Exercise materials:
---------------
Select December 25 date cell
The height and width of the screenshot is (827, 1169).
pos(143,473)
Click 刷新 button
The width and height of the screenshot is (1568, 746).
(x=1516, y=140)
---------------
What you have to do:
Present every line of the records above as a JSON list of strings, with one string per line and any blank lines omitted.

Output for this task:
[
  "Select December 25 date cell",
  "The height and width of the screenshot is (827, 1169).",
  "pos(143,473)",
  "Click 刷新 button",
  "The width and height of the screenshot is (1568, 746).",
  "(x=1516, y=140)"
]